Saved entries:
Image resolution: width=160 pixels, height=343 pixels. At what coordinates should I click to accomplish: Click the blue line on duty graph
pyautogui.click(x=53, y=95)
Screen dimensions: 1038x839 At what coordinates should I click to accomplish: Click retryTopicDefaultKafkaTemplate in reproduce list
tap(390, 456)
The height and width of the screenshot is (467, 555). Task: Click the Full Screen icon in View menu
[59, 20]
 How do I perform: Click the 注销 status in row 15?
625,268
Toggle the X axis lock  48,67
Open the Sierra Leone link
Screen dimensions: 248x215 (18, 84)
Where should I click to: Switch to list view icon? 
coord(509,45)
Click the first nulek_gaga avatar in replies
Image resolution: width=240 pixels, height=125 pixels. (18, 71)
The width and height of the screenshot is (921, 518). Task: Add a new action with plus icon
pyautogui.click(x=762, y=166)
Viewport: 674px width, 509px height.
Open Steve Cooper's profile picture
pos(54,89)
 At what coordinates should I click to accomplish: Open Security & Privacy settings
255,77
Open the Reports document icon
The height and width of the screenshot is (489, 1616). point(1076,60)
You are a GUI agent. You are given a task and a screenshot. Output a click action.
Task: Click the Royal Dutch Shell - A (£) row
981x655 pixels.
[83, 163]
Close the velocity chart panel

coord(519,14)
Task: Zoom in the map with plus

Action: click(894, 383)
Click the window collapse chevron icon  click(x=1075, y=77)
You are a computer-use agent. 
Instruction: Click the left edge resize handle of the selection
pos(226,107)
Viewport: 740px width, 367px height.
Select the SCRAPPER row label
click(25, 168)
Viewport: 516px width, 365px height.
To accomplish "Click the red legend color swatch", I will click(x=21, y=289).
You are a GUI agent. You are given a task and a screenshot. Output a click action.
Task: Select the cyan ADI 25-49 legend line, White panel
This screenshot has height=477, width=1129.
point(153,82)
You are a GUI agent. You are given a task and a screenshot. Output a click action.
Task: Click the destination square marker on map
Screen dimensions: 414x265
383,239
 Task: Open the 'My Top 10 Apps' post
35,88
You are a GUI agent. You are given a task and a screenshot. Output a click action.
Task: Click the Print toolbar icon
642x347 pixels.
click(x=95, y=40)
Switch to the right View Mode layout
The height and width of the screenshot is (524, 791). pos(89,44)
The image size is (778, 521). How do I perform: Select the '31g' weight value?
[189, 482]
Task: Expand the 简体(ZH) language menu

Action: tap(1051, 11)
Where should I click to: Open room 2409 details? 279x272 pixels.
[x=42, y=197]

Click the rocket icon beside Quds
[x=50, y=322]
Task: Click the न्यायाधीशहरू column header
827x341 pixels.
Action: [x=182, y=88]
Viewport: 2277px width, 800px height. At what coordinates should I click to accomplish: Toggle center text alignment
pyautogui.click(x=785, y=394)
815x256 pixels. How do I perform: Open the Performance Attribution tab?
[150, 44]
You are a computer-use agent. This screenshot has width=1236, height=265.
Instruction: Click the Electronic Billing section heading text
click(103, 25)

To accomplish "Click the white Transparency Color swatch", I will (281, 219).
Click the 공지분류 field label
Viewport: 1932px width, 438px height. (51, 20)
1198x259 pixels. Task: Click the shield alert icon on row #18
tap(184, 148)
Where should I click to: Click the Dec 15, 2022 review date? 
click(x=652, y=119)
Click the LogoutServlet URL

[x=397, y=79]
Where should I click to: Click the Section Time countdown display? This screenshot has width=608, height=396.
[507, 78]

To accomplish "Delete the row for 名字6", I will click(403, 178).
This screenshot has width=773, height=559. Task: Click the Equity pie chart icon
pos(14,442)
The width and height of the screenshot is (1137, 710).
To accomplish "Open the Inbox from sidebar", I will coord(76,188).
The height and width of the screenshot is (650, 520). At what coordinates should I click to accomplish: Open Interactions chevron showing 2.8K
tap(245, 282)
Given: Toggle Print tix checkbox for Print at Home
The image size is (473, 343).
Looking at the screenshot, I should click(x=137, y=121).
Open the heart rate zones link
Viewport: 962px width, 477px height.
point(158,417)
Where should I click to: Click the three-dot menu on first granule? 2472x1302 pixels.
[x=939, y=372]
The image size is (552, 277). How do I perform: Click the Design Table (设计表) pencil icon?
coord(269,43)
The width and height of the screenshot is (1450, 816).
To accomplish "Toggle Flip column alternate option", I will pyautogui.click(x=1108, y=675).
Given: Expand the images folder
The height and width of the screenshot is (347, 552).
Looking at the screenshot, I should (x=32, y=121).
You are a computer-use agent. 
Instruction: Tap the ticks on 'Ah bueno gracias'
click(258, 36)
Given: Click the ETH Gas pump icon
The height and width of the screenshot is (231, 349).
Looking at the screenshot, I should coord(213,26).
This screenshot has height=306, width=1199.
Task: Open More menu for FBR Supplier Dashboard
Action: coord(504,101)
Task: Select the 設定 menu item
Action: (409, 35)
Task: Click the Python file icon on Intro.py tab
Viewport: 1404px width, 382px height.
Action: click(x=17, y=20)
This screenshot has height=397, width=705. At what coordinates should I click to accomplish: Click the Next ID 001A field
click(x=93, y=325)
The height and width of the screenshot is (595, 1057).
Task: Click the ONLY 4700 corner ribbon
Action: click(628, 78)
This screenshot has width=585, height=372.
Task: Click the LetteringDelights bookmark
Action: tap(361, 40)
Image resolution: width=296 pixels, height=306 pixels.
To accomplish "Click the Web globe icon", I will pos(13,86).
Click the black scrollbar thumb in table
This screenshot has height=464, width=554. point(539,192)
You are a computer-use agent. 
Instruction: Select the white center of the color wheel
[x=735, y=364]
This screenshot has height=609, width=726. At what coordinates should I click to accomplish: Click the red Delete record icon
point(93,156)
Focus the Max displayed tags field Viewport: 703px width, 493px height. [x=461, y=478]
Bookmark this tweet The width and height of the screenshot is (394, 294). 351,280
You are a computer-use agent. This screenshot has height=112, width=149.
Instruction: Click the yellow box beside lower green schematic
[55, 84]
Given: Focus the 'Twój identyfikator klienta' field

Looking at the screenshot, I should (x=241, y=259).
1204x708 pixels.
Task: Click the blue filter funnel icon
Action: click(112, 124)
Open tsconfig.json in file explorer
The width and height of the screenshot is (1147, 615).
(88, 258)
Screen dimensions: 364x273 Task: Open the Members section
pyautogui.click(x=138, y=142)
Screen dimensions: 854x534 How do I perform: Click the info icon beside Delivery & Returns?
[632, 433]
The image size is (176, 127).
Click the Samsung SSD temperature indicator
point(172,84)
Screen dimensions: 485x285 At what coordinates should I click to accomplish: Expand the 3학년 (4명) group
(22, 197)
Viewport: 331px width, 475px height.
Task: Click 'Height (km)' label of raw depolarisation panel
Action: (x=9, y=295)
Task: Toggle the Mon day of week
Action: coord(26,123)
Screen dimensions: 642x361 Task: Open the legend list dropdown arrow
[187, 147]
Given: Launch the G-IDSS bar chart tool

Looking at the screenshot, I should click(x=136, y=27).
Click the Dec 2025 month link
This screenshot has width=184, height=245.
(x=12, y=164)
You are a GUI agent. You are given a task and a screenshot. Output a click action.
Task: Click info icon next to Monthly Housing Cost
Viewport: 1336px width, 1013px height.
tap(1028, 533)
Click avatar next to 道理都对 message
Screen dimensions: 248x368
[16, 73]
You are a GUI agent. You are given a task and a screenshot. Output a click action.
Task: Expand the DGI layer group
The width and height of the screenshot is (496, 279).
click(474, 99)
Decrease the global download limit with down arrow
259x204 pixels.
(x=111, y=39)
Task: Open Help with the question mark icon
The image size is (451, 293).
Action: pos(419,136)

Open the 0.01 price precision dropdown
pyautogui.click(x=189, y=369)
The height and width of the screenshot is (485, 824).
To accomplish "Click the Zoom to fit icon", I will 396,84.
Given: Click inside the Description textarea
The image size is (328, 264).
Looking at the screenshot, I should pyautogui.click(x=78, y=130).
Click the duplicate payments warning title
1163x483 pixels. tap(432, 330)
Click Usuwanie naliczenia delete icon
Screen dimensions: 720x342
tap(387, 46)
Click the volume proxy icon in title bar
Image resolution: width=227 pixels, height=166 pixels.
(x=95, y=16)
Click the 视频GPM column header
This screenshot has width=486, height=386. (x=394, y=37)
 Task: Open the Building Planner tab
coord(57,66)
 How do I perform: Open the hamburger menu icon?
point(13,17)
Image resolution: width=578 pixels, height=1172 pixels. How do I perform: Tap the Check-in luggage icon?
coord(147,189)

## What the task asks
The records are above. How many lines in them contain the word "Print"? Give the number alone.

## Solution for this exercise
2